Start of The input
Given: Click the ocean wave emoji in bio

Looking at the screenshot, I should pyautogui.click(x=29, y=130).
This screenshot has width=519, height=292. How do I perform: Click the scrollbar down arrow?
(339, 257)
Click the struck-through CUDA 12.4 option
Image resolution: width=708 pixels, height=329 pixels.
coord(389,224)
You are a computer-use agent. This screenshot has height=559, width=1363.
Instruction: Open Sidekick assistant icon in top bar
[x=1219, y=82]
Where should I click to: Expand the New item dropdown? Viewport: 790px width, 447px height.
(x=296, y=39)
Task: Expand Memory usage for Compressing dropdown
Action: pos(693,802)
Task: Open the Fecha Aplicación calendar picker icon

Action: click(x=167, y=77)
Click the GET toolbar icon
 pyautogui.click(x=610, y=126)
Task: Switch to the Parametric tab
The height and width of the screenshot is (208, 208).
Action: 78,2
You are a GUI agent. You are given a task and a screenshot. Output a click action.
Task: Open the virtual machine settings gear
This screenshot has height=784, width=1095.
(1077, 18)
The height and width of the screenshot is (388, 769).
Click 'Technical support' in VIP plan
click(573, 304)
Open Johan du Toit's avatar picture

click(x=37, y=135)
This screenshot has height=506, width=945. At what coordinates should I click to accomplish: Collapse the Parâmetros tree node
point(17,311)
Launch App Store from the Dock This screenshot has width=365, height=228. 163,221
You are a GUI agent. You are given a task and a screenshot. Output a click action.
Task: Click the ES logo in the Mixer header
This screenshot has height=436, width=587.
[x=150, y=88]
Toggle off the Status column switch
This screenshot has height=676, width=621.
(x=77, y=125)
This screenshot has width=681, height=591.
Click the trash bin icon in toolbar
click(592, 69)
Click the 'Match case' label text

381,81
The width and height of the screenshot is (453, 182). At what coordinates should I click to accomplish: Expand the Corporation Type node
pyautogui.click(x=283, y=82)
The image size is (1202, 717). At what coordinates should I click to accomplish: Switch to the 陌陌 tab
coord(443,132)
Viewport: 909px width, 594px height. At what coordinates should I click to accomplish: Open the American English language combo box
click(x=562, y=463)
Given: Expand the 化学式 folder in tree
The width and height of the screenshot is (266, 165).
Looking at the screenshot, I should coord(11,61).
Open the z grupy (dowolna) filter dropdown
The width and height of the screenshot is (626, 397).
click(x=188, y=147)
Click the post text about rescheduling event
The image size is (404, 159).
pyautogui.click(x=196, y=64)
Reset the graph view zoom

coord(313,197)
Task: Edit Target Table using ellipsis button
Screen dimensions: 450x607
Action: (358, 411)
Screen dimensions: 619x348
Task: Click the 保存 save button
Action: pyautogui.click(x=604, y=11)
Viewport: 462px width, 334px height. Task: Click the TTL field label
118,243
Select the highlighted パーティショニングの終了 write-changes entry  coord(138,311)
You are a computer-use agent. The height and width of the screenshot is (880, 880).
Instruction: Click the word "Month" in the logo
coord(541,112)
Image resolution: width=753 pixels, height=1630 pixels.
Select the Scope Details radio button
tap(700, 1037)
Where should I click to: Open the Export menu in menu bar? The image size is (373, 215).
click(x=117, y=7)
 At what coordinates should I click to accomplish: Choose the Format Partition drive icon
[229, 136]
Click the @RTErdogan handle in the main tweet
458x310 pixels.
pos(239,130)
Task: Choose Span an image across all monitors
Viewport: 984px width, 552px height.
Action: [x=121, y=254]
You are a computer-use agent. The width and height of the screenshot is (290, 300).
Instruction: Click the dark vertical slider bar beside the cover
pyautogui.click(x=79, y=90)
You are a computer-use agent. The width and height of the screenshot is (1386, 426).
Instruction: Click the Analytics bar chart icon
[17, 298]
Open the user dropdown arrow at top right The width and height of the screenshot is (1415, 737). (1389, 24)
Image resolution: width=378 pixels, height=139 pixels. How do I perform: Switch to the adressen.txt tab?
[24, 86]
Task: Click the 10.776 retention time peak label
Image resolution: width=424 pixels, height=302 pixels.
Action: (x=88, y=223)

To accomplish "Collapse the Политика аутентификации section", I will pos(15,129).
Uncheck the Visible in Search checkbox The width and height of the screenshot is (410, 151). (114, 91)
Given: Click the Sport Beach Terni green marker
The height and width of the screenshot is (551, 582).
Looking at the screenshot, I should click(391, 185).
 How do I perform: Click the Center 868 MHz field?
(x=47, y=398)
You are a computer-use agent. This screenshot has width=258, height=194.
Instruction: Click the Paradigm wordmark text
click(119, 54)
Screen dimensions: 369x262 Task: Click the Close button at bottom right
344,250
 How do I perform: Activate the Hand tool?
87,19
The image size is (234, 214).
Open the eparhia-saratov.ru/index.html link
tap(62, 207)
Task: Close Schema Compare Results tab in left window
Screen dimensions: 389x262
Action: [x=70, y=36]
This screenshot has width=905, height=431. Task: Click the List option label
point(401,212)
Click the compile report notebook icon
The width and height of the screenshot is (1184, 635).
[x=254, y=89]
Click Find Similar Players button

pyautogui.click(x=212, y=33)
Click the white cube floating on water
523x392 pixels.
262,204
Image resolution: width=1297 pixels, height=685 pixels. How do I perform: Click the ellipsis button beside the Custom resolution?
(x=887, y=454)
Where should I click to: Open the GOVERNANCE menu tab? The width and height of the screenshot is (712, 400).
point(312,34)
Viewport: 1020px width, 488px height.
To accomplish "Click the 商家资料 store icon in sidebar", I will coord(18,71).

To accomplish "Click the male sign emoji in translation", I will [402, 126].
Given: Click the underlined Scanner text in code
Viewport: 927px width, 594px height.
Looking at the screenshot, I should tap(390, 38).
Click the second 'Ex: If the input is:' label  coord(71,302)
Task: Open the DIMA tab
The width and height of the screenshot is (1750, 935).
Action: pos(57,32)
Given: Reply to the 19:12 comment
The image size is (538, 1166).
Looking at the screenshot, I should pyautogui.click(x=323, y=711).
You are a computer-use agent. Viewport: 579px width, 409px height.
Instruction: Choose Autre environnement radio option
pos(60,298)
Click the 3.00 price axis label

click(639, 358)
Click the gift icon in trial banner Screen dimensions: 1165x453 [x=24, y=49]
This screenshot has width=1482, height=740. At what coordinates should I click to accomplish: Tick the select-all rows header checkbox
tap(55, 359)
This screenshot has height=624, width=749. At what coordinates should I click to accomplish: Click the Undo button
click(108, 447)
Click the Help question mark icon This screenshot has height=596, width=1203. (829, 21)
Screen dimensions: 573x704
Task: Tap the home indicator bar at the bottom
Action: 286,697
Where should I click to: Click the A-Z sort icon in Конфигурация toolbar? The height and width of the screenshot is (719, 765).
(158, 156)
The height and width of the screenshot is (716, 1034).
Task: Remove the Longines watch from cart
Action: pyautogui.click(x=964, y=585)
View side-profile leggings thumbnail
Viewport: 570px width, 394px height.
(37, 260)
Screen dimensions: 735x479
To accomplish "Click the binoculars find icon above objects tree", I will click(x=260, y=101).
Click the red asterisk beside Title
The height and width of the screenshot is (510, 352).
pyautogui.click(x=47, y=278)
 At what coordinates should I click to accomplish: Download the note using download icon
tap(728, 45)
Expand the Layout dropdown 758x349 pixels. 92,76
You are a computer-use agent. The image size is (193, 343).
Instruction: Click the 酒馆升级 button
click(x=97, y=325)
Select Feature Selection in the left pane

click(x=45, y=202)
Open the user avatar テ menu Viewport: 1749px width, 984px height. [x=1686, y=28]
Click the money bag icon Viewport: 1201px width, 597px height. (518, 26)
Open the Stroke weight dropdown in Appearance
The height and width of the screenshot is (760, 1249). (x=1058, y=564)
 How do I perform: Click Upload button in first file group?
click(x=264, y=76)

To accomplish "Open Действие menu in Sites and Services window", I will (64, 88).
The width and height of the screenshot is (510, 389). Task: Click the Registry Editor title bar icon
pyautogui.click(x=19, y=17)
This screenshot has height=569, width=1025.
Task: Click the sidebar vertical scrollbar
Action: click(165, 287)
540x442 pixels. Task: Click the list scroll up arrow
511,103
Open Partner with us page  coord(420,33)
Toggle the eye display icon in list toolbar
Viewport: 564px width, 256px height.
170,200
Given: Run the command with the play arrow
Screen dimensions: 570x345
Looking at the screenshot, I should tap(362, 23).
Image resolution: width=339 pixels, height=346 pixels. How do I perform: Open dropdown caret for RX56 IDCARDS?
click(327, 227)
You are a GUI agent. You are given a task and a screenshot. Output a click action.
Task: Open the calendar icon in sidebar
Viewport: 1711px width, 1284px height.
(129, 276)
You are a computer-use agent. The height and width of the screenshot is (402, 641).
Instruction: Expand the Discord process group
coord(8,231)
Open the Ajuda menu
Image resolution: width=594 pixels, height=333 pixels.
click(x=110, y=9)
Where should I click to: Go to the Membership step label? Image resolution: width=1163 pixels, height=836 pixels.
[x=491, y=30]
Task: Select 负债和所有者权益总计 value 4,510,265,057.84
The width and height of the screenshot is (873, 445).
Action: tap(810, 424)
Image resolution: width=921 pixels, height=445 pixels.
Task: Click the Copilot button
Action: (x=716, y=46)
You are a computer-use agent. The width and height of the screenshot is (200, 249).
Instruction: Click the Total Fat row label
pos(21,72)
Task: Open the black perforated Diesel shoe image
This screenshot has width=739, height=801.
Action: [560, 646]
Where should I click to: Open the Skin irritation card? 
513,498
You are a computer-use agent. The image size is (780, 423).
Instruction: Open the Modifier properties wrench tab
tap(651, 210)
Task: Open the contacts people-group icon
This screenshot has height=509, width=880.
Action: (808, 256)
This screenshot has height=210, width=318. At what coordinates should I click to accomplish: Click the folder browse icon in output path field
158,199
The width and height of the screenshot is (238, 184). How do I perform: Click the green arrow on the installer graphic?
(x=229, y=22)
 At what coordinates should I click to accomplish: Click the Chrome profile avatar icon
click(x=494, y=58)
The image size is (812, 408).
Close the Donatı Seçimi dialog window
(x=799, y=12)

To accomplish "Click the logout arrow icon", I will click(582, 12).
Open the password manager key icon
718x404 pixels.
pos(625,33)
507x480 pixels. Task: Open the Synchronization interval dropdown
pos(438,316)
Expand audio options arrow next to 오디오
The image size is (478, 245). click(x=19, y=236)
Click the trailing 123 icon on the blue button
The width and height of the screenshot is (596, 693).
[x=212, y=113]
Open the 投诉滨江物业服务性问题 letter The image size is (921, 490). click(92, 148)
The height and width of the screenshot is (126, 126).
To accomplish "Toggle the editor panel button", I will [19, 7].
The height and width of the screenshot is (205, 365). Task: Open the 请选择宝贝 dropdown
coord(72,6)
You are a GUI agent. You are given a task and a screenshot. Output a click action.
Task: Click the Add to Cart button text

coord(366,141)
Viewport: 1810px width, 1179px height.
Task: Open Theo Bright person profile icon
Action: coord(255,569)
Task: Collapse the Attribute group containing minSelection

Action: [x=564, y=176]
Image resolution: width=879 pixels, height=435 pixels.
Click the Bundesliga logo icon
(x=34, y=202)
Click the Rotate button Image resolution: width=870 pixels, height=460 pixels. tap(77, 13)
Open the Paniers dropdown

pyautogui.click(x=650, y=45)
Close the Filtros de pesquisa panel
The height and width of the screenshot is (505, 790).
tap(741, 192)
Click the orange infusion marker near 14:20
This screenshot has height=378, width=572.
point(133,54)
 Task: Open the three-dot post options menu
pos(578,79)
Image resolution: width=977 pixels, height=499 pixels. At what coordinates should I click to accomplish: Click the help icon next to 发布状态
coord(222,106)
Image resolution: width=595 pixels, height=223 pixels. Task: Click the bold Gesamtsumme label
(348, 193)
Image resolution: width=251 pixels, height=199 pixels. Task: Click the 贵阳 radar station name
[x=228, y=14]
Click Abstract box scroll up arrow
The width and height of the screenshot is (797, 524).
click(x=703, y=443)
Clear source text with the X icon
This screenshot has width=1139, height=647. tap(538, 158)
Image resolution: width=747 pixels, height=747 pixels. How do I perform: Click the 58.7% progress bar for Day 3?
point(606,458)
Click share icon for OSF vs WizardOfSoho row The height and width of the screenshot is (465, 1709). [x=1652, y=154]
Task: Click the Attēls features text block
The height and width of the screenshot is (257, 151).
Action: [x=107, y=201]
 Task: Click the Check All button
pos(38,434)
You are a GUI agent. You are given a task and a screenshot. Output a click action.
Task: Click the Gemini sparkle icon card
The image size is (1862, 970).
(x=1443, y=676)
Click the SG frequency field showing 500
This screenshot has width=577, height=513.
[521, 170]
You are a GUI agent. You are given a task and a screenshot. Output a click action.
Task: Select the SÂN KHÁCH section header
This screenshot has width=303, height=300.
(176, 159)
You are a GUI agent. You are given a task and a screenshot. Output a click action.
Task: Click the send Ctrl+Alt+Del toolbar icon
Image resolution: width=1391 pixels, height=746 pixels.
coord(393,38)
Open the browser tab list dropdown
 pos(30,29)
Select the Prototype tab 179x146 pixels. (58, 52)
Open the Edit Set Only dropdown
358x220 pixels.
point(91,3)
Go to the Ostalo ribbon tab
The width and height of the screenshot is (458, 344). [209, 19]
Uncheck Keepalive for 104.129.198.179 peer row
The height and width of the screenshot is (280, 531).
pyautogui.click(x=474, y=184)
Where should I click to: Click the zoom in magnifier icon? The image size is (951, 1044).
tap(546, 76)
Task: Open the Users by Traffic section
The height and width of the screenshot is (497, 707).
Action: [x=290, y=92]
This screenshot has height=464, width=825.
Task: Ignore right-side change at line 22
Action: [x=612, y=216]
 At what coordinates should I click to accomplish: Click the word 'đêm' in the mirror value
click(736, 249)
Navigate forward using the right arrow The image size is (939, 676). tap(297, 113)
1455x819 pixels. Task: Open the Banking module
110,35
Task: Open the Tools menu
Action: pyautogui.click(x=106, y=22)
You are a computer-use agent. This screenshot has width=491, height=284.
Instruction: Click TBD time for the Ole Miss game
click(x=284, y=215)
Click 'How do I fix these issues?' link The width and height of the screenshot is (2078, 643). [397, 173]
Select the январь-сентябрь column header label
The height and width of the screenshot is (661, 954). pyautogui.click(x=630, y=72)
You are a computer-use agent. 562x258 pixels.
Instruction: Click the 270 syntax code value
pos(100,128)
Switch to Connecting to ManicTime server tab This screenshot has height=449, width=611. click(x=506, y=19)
End of The input
§ Aim of the task:
Starting with the first line of the entries, transcribe every line up to and including the one with "Toggle off the Status column switch".

§ Result of the exercise:
Given: Click the ocean wave emoji in bio

Looking at the screenshot, I should pyautogui.click(x=29, y=130).
This screenshot has width=519, height=292. How do I perform: Click the scrollbar down arrow?
(339, 257)
Click the struck-through CUDA 12.4 option
Image resolution: width=708 pixels, height=329 pixels.
coord(389,224)
You are a computer-use agent. This screenshot has height=559, width=1363.
Instruction: Open Sidekick assistant icon in top bar
[x=1219, y=82]
Where should I click to: Expand the New item dropdown? Viewport: 790px width, 447px height.
(x=296, y=39)
Task: Expand Memory usage for Compressing dropdown
Action: pos(693,802)
Task: Open the Fecha Aplicación calendar picker icon

Action: click(x=167, y=77)
Click the GET toolbar icon
 pyautogui.click(x=610, y=126)
Task: Switch to the Parametric tab
The height and width of the screenshot is (208, 208).
Action: 78,2
You are a GUI agent. You are given a task and a screenshot. Output a click action.
Task: Open the virtual machine settings gear
This screenshot has height=784, width=1095.
(1077, 18)
The height and width of the screenshot is (388, 769).
Click 'Technical support' in VIP plan
click(573, 304)
Open Johan du Toit's avatar picture

click(x=37, y=135)
This screenshot has height=506, width=945. At what coordinates should I click to accomplish: Collapse the Parâmetros tree node
point(17,311)
Launch App Store from the Dock This screenshot has width=365, height=228. 163,221
You are a GUI agent. You are given a task and a screenshot. Output a click action.
Task: Click the ES logo in the Mixer header
This screenshot has height=436, width=587.
[x=150, y=88]
Toggle off the Status column switch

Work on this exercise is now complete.